Historic church in Nebraska, United States

Saint Leonard Catholic Church is a Roman Catholic church in the city of Madison, in the state of Nebraska in the Midwestern United States. Built in 1913, it has been described as "an outstanding example of the Romanesque Revival style of architecture."

St. Leonard's parish, named after Saint Leonard of Port Maurice, was organized in 1879. A wood-frame church was built in 1881 on the outskirts of Madison, and moved into the city in 1898. In 1902, the basement of the current church was built, and the congregation moved into it, converting the old church to a school. When funds allowed, the basement was extended, and the current brick church completed in 1913.

In 1989, the church, its 1912 rectory, and the rectory's garage were listed in the National Register of Historic Places, as the work of noted Nebraska architect Jacob M. Nachtigall.

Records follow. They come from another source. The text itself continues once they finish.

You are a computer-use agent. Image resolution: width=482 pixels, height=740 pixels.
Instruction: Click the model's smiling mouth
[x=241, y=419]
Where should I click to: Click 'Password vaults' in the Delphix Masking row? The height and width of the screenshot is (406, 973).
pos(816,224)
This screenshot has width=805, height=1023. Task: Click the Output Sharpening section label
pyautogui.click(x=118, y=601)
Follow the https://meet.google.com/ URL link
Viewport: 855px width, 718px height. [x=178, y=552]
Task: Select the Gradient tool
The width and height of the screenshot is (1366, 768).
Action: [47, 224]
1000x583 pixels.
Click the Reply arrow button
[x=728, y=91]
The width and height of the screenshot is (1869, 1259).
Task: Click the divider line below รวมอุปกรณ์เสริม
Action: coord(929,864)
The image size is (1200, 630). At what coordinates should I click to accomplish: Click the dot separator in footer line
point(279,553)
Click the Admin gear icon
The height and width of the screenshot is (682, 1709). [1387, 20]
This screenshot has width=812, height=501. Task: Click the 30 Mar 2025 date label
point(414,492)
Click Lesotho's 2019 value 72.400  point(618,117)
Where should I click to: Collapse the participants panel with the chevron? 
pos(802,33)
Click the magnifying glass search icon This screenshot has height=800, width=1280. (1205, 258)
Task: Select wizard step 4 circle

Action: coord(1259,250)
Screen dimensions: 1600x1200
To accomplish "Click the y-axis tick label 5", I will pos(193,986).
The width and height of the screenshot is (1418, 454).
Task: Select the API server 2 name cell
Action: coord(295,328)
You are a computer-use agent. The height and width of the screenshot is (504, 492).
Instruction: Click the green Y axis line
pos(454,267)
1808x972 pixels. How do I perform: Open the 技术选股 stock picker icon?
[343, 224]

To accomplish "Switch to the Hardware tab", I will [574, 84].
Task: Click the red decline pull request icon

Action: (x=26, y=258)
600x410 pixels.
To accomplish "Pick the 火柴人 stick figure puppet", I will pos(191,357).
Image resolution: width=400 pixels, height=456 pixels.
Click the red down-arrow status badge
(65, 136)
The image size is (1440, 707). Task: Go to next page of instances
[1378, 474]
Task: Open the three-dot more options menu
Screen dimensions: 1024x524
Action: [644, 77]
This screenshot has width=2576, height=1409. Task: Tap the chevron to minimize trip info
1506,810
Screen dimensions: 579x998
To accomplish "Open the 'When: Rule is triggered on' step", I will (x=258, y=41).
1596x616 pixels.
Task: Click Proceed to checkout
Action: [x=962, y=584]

A pupil of Thomas Rogers Kimball, Nachtigall designed a number of Catholic churches and other buildings in the state, several of which are also listed in the National Register.

==History==
The first white settlers to occupy the site of Madison were a party led by Henry Mitchell Barnes, who settled near the junction of Union and Taylor Creeks in 1867. Growth of the new settlement was rapid; in particular, there was an influx of German families from Wisconsin. The town of Madison was officially platted by Barnes in 1870 or 1871. In 1875, it became the county seat of Madison County, and in 1876 it was incorporated. The Union Pacific Railroad reached Madison in 1879; by 1880, the town had a population of about 300.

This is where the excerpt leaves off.